First lets begin by stating that this post is being written not by Dena Campbell, but by her husband, Bruce.  This new addition to Dena’s blog came about over the subject of this post, which I will get into in just a second.  We were speaking about the fact that I really do not have a way to get my thoughts down in a similar manner that she does via her blog.  Instead of putting in the effort of setting one up on my own, she suggested that I use hers as a platform to write.  So here we are.

The subject of my first post, interestingly enough, was something Dena and I did not agree on.  I suggested that she write about it, but her feelings toward the trend of attaching a leash to your child’s back was not nearly as strong as mine, so I decided that this would be a great first post.
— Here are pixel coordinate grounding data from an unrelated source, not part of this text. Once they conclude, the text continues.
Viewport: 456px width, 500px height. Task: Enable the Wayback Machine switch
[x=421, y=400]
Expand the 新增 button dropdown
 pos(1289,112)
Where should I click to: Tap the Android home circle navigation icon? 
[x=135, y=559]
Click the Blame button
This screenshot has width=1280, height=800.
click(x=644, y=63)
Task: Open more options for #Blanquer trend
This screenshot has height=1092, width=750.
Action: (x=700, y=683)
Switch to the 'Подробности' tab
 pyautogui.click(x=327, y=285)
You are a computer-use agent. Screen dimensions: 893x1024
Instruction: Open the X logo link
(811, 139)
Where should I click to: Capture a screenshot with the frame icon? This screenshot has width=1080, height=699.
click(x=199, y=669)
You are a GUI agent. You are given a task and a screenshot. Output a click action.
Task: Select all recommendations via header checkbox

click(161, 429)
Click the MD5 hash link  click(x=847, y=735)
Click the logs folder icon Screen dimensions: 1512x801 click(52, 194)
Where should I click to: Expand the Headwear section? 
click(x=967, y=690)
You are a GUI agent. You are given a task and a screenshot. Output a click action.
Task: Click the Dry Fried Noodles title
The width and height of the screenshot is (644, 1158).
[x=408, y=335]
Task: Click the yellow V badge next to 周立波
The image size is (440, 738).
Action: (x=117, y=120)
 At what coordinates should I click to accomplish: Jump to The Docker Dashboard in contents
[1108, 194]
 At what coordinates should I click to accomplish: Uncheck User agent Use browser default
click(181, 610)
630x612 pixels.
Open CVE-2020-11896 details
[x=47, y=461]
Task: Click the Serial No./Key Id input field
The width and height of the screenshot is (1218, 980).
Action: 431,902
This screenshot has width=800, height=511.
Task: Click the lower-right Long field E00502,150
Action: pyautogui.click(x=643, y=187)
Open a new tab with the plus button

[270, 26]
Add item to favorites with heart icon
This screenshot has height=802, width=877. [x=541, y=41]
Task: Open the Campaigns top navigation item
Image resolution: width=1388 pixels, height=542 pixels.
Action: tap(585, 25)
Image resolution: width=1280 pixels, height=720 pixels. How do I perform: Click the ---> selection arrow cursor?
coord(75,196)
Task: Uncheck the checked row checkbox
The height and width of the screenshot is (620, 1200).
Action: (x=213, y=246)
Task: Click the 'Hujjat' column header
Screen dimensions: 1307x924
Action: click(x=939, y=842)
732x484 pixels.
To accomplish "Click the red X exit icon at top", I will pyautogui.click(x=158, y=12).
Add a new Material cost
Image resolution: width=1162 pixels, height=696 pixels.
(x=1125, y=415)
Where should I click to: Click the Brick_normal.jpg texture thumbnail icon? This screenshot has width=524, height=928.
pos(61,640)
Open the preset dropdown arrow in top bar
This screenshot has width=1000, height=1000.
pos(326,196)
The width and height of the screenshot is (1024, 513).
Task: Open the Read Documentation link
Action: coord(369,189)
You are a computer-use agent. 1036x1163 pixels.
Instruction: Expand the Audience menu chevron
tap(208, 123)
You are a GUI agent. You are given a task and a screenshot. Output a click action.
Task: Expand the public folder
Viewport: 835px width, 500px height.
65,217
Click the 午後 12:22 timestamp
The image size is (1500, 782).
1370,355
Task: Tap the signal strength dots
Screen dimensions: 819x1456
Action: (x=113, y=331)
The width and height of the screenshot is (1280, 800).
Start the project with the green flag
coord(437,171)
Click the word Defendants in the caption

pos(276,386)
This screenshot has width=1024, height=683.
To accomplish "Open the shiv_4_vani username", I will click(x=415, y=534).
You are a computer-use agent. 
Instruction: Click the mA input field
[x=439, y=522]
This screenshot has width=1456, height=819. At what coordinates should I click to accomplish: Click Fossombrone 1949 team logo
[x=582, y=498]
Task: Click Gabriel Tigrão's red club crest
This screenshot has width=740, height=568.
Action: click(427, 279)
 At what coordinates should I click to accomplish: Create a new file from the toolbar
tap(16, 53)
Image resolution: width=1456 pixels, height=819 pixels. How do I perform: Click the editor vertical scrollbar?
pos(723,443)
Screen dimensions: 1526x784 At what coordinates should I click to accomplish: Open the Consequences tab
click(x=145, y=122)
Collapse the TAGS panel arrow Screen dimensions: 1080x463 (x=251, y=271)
Let me start by saying that I genuinely try not to judge other people and their parenting skills.  We are not perfect parents, and in fact there is no such thing as a perfect parent.  But we all make decisions based on what we think is right and acceptable, and that is where things can get interesting.  We all have different definition of acceptable behavior.  I, personally, do not think that attaching a leash to your child is acceptable.  Why would anyone want to literally treat their child like a dog?

The first counter argument that is always made is “What if you have a runner?”.  A kid that takes off and no matter how much or how loud you call after them, they keep running refusing to stop.  My response is simply, that if you have a child that takes off and ignores your orders and your pleas to stop running, the underlying issue is a discipline issue.  By attaching a leash to your child, you are not solving the problem, you are simply masking it.  The real issue is that the child is not listening to you.  Discipline, no matter how hard it is on the parent to enact, is necessary.  If your kid takes off, you catch them, discipline them right then and there.  Swift and appropriate responses to a child doing something they should not do.

After a few times, and generally speaking it doesn’t take too many, the child learns not to run off.  Once our kids were a little older, after having taught them to not run off, we turned it into a game.  We would yell “Go” and they would run ahead of my wife and I, and when we yelled “Stop” they would stop in their tracks.  There are so many ways that you could employ to teach your child not to run off that a leash is unnecessary.

Parenting is hard.  There are not shortcuts.  Take the leash off, discipline your child, and you will both be better off in the long run!